Wednesday, July 31, 2019

Etaoin

Gawd, I love those machines.

My great grandfather was a linotype machinist.  I wish I could have hanged out with him while he worked.


2 comments:

Miguel GFZ said...

A friend of my dad ran a printing shop where they had a couple of these machines. They were noisy, hot contraptions with hot smells. But there was a magic on the mechanicals coming together.
As I sit back and remember, I can't help and wonder where all that lead go. Linotype leads makes for fine bullet casting material. :)

Unknown said...

A high school journalism class had the students assembling type letter by letter. Remember, all the letters and punctuation were backwards. With practice, one could distinguish between the letter 'b' and 'd' and 'p', as example. Each letter or number or punctuation mark had its own bin filled with hundreds of copies. It's easy to imagine, given these were all made of lead, how heavy the bins would be. And the pieces were small, about 1/8" x 1/16". God help you if you spilled a tray after composing a written article. Check the soles of your shoes, the lead type is stuck in the tread.

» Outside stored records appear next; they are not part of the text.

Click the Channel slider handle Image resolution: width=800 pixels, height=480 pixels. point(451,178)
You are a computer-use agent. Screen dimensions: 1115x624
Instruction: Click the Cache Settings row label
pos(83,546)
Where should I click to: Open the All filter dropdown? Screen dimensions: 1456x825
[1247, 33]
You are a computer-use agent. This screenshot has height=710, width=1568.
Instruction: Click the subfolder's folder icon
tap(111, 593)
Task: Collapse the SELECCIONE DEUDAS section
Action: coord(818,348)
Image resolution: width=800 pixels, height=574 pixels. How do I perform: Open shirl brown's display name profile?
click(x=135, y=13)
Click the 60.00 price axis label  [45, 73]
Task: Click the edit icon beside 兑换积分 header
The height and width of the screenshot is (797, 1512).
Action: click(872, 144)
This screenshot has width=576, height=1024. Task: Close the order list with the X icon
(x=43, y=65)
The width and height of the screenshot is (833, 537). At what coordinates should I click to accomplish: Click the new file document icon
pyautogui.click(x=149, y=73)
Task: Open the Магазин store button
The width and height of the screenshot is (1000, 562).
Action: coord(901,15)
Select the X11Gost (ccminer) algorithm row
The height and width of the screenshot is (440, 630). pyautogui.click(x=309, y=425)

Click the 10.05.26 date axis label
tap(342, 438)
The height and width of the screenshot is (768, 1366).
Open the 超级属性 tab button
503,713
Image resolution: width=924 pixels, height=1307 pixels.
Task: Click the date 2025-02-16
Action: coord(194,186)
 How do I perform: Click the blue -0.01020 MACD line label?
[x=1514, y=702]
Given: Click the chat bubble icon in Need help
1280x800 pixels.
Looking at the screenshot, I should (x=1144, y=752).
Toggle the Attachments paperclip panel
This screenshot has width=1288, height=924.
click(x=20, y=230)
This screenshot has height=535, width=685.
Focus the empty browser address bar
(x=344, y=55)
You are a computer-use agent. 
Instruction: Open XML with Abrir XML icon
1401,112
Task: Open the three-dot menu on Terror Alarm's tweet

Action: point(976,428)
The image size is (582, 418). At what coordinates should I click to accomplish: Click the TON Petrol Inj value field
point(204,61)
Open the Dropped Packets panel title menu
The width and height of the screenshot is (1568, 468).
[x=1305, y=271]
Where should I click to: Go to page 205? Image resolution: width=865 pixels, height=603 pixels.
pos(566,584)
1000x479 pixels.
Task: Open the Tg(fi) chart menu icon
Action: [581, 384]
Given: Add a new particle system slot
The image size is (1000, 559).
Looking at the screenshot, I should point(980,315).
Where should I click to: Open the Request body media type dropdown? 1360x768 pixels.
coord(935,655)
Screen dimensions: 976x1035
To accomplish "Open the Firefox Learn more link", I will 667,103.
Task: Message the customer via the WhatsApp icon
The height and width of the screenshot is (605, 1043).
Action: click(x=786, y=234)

Earlier in life, I took a tour of the newspaper printing plant. They had an entire squad who did nothing but fit lead type to steel trays. Those trays fit into a larger tray the size of an actual page of the newspaper. I found that the lead type are actually used to print a rubberized sheet which fits onto a large drum which spins on the horizontal axis. The rubberized sheet then makes impressions on a second rubberized sheet fitted to a rotating drum. That second sheet is what transfers ink to paper. All this done for every article, every advertisement; hundreds of times a day. Then repeated each and every day to come.

One thing I have not figured out; what with all the handling of lead that these typesetters weren't stigmatized with being crazy like the hat makers or lacquer sprayers.